* Défi
Recopiez intégralement, sans la moindre modification, le texte ci-dessous sur les poursuites engagées devant la Crief contre d'anciens ministres.

Ibrahima Cas-Sorry Fofana, ancien Premier ministre, Mohamed Diané, ancien ministre de la Défense nationale et Oyé-Oyé Guilavogui, ancien ministre de l’Environnement sont en taule depuis avril 2022. Ils sont poursuivis pour détournement de deniers publics, enrichissement illicite, blanchiment de capitaux. Excusez du peu ! A cause «d’inconstitutionnalité» et de mauvaises interprétations d’arrêts, leurs dossiers balancent entre la Cour de répression des infractions économiques et financières (Crief) et la Basse-cour suprême.
«La Crief ne détient pas systématiquement les accusés. Nous avons près de 240 prévenus, dont moins de 15 d’entre eux en prison. Les magistrats ne reçoivent aucune instruction ou pression hiérarchique. Le ministre de la Justice est très réticent à nous rendre visite à la Crief », jure, la main sur le palpitant, Aly Touré, le pro-crieur spécial de la Crief, ce 16 août sur Fim Fm. Il explique que la lenteur procédurale liée aux enquêtes financières est normale. «Même le législateur est conscient de cela. En termes de détournement de deniers publics, le Code pénal indique que la détention provisoire peut aller au-delà de douze mois, eu égard à la complicité des enquêtes financières.»

* Extrait de données

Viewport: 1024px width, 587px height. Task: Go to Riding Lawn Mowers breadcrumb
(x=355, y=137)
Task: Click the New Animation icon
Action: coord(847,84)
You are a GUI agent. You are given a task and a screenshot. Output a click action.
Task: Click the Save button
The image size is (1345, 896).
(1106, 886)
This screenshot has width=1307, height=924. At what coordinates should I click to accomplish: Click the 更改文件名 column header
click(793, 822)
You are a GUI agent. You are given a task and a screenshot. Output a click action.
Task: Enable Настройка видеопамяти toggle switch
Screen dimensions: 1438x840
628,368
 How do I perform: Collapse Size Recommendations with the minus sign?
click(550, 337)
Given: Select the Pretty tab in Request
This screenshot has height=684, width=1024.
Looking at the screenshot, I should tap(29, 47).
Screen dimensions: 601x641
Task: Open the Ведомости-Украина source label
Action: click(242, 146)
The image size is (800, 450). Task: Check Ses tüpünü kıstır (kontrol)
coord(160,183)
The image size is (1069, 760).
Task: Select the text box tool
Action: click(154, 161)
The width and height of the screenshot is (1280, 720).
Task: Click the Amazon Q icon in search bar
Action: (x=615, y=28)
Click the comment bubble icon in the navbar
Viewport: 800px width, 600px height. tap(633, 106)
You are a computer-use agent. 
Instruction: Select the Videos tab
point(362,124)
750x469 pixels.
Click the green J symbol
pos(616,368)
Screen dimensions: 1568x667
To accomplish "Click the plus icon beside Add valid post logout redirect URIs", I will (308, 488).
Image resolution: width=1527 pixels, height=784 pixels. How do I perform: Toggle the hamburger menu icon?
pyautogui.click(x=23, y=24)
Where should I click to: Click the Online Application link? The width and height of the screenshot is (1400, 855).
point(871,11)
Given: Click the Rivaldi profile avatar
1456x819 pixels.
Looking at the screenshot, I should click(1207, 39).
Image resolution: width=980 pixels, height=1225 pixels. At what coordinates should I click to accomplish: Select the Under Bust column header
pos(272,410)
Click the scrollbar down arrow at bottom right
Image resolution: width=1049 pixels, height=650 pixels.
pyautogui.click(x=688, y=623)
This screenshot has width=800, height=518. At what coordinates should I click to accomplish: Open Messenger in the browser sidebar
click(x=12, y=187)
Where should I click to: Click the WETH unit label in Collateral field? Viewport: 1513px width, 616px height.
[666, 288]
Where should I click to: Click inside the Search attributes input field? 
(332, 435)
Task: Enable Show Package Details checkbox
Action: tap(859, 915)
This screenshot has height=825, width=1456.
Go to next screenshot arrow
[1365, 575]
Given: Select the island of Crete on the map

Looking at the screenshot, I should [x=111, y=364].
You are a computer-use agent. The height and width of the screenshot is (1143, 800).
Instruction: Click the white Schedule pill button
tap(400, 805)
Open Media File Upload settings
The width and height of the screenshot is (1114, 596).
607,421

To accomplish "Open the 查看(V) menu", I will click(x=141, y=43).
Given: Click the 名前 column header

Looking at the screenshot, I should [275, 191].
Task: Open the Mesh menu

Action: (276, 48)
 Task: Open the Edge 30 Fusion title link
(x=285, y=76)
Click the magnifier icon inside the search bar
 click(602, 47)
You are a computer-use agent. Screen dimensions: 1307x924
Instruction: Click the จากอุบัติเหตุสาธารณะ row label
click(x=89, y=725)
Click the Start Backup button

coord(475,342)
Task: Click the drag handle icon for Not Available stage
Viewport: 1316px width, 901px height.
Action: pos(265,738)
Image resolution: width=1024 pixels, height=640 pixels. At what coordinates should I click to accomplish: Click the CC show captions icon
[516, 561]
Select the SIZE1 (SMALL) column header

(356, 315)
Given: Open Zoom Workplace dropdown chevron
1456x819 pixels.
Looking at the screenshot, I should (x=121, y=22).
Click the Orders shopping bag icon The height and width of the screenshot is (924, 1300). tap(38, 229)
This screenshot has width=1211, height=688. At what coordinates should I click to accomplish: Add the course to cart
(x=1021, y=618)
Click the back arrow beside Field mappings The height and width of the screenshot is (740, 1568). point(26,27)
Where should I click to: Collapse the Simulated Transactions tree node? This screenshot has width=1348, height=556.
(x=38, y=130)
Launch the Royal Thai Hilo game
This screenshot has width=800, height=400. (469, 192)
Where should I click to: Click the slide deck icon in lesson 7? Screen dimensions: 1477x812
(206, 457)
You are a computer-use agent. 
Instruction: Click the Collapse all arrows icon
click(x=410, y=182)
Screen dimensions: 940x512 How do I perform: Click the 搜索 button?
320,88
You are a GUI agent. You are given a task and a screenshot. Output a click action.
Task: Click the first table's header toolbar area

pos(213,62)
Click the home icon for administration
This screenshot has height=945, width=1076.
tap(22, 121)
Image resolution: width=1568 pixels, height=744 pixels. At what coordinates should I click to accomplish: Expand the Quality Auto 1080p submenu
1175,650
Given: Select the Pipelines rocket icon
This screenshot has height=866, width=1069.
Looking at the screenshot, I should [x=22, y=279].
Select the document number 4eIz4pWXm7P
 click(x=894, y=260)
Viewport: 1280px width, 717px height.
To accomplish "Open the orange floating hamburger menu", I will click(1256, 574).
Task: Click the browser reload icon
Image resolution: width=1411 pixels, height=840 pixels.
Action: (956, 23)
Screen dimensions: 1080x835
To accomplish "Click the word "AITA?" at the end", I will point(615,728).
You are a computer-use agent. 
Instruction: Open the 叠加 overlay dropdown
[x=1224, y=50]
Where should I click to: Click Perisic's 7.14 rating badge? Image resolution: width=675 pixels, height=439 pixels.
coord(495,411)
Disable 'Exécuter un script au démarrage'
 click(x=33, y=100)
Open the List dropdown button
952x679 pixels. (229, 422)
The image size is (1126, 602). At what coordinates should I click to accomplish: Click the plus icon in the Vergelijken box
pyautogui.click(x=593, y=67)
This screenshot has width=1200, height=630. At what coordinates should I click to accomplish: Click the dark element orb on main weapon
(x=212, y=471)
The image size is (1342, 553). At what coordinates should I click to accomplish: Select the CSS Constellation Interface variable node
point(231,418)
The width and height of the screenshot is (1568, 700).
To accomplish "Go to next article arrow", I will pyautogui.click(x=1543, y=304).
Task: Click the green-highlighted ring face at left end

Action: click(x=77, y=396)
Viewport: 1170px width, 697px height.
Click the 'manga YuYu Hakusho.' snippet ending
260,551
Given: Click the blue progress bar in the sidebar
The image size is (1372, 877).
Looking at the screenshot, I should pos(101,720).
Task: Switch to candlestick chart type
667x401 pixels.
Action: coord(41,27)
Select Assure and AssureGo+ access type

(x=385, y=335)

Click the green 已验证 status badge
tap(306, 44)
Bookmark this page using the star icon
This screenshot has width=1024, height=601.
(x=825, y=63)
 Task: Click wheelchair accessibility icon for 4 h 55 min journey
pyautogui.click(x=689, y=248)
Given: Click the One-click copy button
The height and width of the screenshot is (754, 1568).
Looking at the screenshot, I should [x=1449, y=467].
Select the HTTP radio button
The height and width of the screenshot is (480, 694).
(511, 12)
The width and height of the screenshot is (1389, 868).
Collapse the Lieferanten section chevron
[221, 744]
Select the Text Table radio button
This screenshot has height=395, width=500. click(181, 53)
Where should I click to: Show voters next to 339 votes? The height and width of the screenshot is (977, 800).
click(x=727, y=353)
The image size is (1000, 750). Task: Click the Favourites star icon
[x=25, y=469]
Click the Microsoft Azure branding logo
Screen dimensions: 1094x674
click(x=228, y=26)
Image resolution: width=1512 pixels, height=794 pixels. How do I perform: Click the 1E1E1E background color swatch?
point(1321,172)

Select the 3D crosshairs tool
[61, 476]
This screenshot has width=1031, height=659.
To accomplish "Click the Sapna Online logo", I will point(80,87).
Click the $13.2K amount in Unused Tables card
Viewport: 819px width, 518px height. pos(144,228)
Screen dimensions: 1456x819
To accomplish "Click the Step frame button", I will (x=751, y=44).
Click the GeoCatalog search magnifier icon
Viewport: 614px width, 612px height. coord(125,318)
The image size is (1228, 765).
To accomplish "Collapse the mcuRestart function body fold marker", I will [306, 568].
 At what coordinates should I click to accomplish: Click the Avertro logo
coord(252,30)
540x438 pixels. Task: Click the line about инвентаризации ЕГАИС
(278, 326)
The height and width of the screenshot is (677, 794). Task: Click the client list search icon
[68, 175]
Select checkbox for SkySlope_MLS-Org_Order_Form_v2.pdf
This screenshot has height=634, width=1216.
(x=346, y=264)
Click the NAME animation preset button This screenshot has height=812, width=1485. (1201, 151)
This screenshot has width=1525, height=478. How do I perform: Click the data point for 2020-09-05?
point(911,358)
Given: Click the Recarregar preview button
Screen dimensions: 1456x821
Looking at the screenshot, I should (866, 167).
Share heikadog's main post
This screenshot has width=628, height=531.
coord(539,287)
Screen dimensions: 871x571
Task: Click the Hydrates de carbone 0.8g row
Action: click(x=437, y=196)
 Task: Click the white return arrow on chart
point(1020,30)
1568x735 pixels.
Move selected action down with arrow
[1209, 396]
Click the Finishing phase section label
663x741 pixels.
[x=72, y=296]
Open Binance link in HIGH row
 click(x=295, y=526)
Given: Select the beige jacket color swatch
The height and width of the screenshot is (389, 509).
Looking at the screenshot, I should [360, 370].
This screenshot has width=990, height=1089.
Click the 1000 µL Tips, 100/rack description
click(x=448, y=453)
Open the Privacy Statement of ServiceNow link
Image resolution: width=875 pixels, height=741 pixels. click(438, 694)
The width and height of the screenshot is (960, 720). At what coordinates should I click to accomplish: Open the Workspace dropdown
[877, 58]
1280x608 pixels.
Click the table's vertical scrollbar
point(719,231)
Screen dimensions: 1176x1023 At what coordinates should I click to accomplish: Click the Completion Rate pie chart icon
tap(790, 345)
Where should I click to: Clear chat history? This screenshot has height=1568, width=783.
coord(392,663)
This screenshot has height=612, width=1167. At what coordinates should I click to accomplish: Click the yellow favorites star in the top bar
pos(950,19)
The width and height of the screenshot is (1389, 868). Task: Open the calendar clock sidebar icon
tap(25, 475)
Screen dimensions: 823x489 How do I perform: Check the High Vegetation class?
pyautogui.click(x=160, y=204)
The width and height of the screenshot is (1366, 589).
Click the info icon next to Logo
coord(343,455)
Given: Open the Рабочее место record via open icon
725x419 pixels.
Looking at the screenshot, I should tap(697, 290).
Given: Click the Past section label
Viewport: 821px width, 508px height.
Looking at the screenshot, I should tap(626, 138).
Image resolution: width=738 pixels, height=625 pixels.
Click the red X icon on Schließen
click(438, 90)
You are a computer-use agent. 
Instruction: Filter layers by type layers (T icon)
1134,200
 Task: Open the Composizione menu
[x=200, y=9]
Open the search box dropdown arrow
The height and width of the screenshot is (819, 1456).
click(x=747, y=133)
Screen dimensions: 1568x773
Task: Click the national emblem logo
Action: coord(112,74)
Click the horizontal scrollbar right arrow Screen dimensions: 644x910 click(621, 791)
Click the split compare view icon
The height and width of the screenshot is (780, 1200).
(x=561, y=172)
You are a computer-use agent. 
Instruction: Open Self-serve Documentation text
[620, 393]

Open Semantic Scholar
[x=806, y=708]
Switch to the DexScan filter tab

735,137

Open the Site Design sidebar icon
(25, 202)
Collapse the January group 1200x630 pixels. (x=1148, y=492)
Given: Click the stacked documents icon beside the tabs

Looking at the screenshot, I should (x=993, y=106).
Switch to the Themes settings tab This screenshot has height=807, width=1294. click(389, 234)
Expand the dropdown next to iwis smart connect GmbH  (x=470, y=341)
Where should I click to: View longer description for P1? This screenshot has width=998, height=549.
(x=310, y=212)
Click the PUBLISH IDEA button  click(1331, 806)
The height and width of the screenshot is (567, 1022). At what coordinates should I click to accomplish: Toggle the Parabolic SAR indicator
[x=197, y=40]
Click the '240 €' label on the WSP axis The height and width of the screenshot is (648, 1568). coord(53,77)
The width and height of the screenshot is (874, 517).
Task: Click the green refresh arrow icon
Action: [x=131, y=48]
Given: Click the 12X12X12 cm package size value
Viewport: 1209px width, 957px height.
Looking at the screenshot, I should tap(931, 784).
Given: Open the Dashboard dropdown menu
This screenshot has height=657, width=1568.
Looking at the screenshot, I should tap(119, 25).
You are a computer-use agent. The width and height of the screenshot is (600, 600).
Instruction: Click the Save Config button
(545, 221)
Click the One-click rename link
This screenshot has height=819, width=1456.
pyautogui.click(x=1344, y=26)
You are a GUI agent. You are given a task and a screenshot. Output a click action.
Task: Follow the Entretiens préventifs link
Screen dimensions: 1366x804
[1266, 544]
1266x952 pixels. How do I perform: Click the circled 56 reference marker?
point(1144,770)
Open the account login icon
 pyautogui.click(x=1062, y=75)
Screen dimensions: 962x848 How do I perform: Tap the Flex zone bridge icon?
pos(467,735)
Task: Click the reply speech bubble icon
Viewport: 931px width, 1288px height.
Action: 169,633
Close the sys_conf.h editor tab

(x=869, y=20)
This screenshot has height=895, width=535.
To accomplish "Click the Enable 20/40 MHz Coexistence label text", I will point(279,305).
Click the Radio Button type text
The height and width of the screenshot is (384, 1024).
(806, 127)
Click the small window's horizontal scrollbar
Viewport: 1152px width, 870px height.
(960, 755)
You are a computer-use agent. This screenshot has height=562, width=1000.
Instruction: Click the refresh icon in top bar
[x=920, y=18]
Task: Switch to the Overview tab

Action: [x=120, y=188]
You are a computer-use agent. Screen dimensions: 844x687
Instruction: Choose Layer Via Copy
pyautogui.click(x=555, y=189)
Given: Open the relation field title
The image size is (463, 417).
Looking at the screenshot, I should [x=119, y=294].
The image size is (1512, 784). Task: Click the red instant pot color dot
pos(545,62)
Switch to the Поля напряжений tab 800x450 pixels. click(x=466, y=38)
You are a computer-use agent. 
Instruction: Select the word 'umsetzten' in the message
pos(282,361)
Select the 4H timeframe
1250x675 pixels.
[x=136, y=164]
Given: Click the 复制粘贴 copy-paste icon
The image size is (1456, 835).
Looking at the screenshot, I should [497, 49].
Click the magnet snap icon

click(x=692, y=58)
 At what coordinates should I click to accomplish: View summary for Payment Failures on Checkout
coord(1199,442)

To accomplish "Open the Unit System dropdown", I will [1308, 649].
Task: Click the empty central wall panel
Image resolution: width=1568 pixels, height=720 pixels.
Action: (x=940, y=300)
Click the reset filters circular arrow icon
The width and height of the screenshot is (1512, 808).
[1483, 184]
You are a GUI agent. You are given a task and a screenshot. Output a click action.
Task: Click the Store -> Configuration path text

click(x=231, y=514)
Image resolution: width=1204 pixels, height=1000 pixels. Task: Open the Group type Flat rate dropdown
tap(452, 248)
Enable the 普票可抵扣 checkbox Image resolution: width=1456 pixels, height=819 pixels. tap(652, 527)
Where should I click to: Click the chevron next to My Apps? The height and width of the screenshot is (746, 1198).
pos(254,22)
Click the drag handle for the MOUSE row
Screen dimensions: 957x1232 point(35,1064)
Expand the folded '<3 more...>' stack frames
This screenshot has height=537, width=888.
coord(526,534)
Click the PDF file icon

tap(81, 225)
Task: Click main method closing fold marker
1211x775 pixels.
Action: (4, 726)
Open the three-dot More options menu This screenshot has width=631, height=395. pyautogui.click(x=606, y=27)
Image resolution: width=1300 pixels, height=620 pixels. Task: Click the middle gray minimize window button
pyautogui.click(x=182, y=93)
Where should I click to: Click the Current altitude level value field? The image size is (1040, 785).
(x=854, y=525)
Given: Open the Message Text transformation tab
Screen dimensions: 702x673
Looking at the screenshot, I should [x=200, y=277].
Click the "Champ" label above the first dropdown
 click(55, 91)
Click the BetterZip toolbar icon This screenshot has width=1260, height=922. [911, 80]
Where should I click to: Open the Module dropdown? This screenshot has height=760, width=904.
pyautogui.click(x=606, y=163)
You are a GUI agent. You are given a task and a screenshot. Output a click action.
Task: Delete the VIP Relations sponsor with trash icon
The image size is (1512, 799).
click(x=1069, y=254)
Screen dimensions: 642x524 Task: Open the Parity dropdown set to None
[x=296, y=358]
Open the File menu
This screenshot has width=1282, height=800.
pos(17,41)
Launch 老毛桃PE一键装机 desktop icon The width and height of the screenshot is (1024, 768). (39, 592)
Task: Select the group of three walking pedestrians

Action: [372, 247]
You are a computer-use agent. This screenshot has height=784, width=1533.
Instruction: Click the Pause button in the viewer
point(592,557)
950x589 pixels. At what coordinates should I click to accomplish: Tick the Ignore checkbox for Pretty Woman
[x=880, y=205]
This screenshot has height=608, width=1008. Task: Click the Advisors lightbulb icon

* Résultat final
Ibrahima Cas-Sorry Fofana, ancien Premier ministre, Mohamed Diané, ancien ministre de la Défense nationale et Oyé-Oyé Guilavogui, ancien ministre de l’Environnement sont en taule depuis avril 2022. Ils sont poursuivis pour détournement de deniers publics, enrichissement illicite, blanchiment de capitaux. Excusez du peu ! A cause «d’inconstitutionnalité» et de mauvaises interprétations d’arrêts, leurs dossiers balancent entre la Cour de répression des infractions économiques et financières (Crief) et la Basse-cour suprême.
«La Crief ne détient pas systématiquement les accusés. Nous avons près de 240 prévenus, dont moins de 15 d’entre eux en prison. Les magistrats ne reçoivent aucune instruction ou pression hiérarchique. Le ministre de la Justice est très réticent à nous rendre visite à la Crief », jure, la main sur le palpitant, Aly Touré, le pro-crieur spécial de la Crief, ce 16 août sur Fim Fm. Il explique que la lenteur procédurale liée aux enquêtes financières est normale. «Même le législateur est conscient de cela. En termes de détournement de deniers publics, le Code pénal indique que la détention provisoire peut aller au-delà de douze mois, eu égard à la complicité des enquêtes financières.»